### WHAT TO WORK ON
Please restate the lines shown below exactly, every one of them.
++++ DATA SHOWN
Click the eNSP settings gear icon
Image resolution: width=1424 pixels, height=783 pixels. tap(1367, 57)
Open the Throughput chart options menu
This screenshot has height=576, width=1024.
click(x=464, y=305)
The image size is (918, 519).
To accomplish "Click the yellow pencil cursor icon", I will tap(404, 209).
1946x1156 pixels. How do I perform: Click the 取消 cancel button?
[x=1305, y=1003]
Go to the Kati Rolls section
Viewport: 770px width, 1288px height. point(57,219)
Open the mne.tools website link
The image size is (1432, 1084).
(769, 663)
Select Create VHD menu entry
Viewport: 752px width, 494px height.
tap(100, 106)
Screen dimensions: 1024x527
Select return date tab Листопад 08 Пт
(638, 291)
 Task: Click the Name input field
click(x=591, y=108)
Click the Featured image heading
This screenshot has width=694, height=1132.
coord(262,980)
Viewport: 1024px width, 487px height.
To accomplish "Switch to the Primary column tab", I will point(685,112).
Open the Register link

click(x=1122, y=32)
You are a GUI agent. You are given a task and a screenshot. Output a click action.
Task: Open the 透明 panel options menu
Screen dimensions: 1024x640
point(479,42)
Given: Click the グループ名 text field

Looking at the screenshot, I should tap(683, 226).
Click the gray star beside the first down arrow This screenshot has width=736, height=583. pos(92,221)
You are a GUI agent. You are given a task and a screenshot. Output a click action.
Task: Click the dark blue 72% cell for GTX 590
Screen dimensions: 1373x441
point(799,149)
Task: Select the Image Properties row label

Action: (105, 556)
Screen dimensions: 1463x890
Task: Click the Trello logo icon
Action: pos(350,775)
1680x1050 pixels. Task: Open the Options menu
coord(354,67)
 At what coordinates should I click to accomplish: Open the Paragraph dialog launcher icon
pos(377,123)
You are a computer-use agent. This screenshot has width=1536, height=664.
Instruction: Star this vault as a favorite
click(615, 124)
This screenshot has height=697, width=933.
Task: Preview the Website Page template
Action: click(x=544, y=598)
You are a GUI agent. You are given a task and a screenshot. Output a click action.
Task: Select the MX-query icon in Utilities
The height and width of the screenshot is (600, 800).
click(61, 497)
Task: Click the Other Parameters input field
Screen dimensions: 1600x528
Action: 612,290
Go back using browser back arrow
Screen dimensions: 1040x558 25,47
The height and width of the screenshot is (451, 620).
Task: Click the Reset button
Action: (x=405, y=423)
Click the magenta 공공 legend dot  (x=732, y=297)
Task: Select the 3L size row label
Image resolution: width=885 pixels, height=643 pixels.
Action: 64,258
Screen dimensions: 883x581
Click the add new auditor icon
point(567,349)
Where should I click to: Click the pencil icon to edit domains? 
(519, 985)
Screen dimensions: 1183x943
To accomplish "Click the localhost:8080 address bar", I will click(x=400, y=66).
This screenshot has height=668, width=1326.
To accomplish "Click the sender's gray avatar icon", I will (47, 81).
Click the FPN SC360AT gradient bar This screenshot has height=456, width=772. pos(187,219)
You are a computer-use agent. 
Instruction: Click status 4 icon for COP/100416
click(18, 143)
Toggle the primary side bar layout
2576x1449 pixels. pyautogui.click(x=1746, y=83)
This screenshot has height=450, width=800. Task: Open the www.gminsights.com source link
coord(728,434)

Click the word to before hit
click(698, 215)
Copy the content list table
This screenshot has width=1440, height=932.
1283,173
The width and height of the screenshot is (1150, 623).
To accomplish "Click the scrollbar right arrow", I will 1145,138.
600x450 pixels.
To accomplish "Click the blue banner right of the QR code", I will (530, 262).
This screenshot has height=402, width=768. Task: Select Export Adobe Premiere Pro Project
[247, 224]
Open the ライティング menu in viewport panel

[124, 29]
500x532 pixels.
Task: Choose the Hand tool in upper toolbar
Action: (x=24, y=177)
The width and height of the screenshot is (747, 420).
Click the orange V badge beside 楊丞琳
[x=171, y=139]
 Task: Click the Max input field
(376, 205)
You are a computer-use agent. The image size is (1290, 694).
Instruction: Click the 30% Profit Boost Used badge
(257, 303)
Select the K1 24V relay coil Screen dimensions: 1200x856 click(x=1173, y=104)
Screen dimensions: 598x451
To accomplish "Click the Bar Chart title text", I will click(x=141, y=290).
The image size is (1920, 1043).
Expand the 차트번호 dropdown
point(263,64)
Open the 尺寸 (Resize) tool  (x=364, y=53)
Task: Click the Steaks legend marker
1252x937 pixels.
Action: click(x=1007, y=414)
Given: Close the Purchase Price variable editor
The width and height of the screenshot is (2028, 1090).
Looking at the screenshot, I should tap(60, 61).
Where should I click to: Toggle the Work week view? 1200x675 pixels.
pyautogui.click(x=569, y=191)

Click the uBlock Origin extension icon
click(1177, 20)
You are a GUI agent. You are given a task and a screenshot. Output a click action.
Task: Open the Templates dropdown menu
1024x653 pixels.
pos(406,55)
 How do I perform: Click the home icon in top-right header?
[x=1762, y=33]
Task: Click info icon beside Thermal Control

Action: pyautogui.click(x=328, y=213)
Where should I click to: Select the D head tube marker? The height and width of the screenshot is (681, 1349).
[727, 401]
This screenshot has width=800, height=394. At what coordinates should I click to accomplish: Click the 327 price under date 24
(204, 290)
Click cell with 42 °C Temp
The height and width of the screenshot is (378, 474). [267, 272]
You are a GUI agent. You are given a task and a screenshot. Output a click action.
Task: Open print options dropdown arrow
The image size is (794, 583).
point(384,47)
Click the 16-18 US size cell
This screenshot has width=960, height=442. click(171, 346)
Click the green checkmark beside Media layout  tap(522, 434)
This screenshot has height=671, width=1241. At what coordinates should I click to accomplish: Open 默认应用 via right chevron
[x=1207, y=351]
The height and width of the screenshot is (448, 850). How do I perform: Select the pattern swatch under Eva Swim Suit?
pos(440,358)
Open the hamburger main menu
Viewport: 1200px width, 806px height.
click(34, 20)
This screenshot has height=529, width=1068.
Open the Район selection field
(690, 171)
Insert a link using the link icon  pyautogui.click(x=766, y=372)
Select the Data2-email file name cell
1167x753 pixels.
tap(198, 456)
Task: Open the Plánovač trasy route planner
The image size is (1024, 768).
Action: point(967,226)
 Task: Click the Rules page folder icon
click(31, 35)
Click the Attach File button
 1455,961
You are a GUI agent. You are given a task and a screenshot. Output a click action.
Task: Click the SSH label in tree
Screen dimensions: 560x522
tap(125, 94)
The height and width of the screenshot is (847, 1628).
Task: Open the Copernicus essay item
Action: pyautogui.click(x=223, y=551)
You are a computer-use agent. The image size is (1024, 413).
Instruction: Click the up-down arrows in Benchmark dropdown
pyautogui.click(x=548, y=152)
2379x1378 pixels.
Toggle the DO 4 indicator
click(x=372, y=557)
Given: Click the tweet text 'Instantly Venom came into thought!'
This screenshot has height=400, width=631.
++++++++
### RESULT FOR THIS TASK
Click the eNSP settings gear icon
Image resolution: width=1424 pixels, height=783 pixels. tap(1367, 57)
Open the Throughput chart options menu
This screenshot has height=576, width=1024.
click(x=464, y=305)
The image size is (918, 519).
To accomplish "Click the yellow pencil cursor icon", I will tap(404, 209).
1946x1156 pixels. How do I perform: Click the 取消 cancel button?
[x=1305, y=1003]
Go to the Kati Rolls section
Viewport: 770px width, 1288px height. point(57,219)
Open the mne.tools website link
The image size is (1432, 1084).
(769, 663)
Select Create VHD menu entry
Viewport: 752px width, 494px height.
tap(100, 106)
Screen dimensions: 1024x527
Select return date tab Листопад 08 Пт
(638, 291)
 Task: Click the Name input field
click(x=591, y=108)
Click the Featured image heading
This screenshot has width=694, height=1132.
coord(262,980)
Viewport: 1024px width, 487px height.
To accomplish "Switch to the Primary column tab", I will point(685,112).
Open the Register link

click(x=1122, y=32)
You are a GUI agent. You are given a task and a screenshot. Output a click action.
Task: Open the 透明 panel options menu
Screen dimensions: 1024x640
point(479,42)
Given: Click the グループ名 text field

Looking at the screenshot, I should tap(683, 226).
Click the gray star beside the first down arrow This screenshot has width=736, height=583. pos(92,221)
You are a GUI agent. You are given a task and a screenshot. Output a click action.
Task: Click the dark blue 72% cell for GTX 590
Screen dimensions: 1373x441
point(799,149)
Task: Select the Image Properties row label

Action: (105, 556)
Screen dimensions: 1463x890
Task: Click the Trello logo icon
Action: pos(350,775)
1680x1050 pixels. Task: Open the Options menu
coord(354,67)
 At what coordinates should I click to accomplish: Open the Paragraph dialog launcher icon
pos(377,123)
You are a computer-use agent. This screenshot has width=1536, height=664.
Instruction: Star this vault as a favorite
click(615, 124)
This screenshot has height=697, width=933.
Task: Preview the Website Page template
Action: click(x=544, y=598)
You are a GUI agent. You are given a task and a screenshot. Output a click action.
Task: Select the MX-query icon in Utilities
The height and width of the screenshot is (600, 800).
click(61, 497)
Task: Click the Other Parameters input field
Screen dimensions: 1600x528
Action: 612,290
Go back using browser back arrow
Screen dimensions: 1040x558 25,47
The height and width of the screenshot is (451, 620).
Task: Click the Reset button
Action: (x=405, y=423)
Click the magenta 공공 legend dot  (x=732, y=297)
Task: Select the 3L size row label
Image resolution: width=885 pixels, height=643 pixels.
Action: 64,258
Screen dimensions: 883x581
Click the add new auditor icon
point(567,349)
Where should I click to: Click the pencil icon to edit domains? 
(519, 985)
Screen dimensions: 1183x943
To accomplish "Click the localhost:8080 address bar", I will click(x=400, y=66).
This screenshot has height=668, width=1326.
To accomplish "Click the sender's gray avatar icon", I will (47, 81).
Click the FPN SC360AT gradient bar This screenshot has height=456, width=772. pos(187,219)
You are a computer-use agent. 
Instruction: Click status 4 icon for COP/100416
click(18, 143)
Toggle the primary side bar layout
2576x1449 pixels. pyautogui.click(x=1746, y=83)
This screenshot has height=450, width=800. Task: Open the www.gminsights.com source link
coord(728,434)

Click the word to before hit
click(698, 215)
Copy the content list table
This screenshot has width=1440, height=932.
1283,173
The width and height of the screenshot is (1150, 623).
To accomplish "Click the scrollbar right arrow", I will 1145,138.
600x450 pixels.
To accomplish "Click the blue banner right of the QR code", I will (530, 262).
This screenshot has height=402, width=768. Task: Select Export Adobe Premiere Pro Project
[247, 224]
Open the ライティング menu in viewport panel

[124, 29]
500x532 pixels.
Task: Choose the Hand tool in upper toolbar
Action: (x=24, y=177)
The width and height of the screenshot is (747, 420).
Click the orange V badge beside 楊丞琳
[x=171, y=139]
 Task: Click the Max input field
(376, 205)
You are a computer-use agent. The image size is (1290, 694).
Instruction: Click the 30% Profit Boost Used badge
(257, 303)
Select the K1 24V relay coil Screen dimensions: 1200x856 click(x=1173, y=104)
Screen dimensions: 598x451
To accomplish "Click the Bar Chart title text", I will click(x=141, y=290).
The image size is (1920, 1043).
Expand the 차트번호 dropdown
point(263,64)
Open the 尺寸 (Resize) tool  (x=364, y=53)
Task: Click the Steaks legend marker
1252x937 pixels.
Action: click(x=1007, y=414)
Given: Close the Purchase Price variable editor
The width and height of the screenshot is (2028, 1090).
Looking at the screenshot, I should tap(60, 61).
Where should I click to: Toggle the Work week view? 1200x675 pixels.
pyautogui.click(x=569, y=191)

Click the uBlock Origin extension icon
click(1177, 20)
You are a GUI agent. You are given a task and a screenshot. Output a click action.
Task: Open the Templates dropdown menu
1024x653 pixels.
pos(406,55)
 How do I perform: Click the home icon in top-right header?
[x=1762, y=33]
Task: Click info icon beside Thermal Control

Action: pyautogui.click(x=328, y=213)
Where should I click to: Select the D head tube marker? The height and width of the screenshot is (681, 1349).
[727, 401]
This screenshot has width=800, height=394. At what coordinates should I click to accomplish: Click the 327 price under date 24
(204, 290)
Click cell with 42 °C Temp
The height and width of the screenshot is (378, 474). [267, 272]
You are a GUI agent. You are given a task and a screenshot. Output a click action.
Task: Open print options dropdown arrow
The image size is (794, 583).
point(384,47)
Click the 16-18 US size cell
This screenshot has width=960, height=442. click(171, 346)
Click the green checkmark beside Media layout  tap(522, 434)
This screenshot has height=671, width=1241. At what coordinates should I click to accomplish: Open 默认应用 via right chevron
[x=1207, y=351]
The height and width of the screenshot is (448, 850). How do I perform: Select the pattern swatch under Eva Swim Suit?
pos(440,358)
Open the hamburger main menu
Viewport: 1200px width, 806px height.
click(34, 20)
This screenshot has height=529, width=1068.
Open the Район selection field
(690, 171)
Insert a link using the link icon  pyautogui.click(x=766, y=372)
Select the Data2-email file name cell
1167x753 pixels.
tap(198, 456)
Task: Open the Plánovač trasy route planner
The image size is (1024, 768).
Action: point(967,226)
 Task: Click the Rules page folder icon
click(31, 35)
Click the Attach File button
 1455,961
You are a GUI agent. You are given a task and a screenshot. Output a click action.
Task: Click the SSH label in tree
Screen dimensions: 560x522
tap(125, 94)
The height and width of the screenshot is (847, 1628).
Task: Open the Copernicus essay item
Action: pyautogui.click(x=223, y=551)
You are a computer-use agent. The image size is (1024, 413).
Instruction: Click the up-down arrows in Benchmark dropdown
pyautogui.click(x=548, y=152)
2379x1378 pixels.
Toggle the DO 4 indicator
click(x=372, y=557)
Given: Click the tweet text 'Instantly Venom came into thought!'
This screenshot has height=400, width=631.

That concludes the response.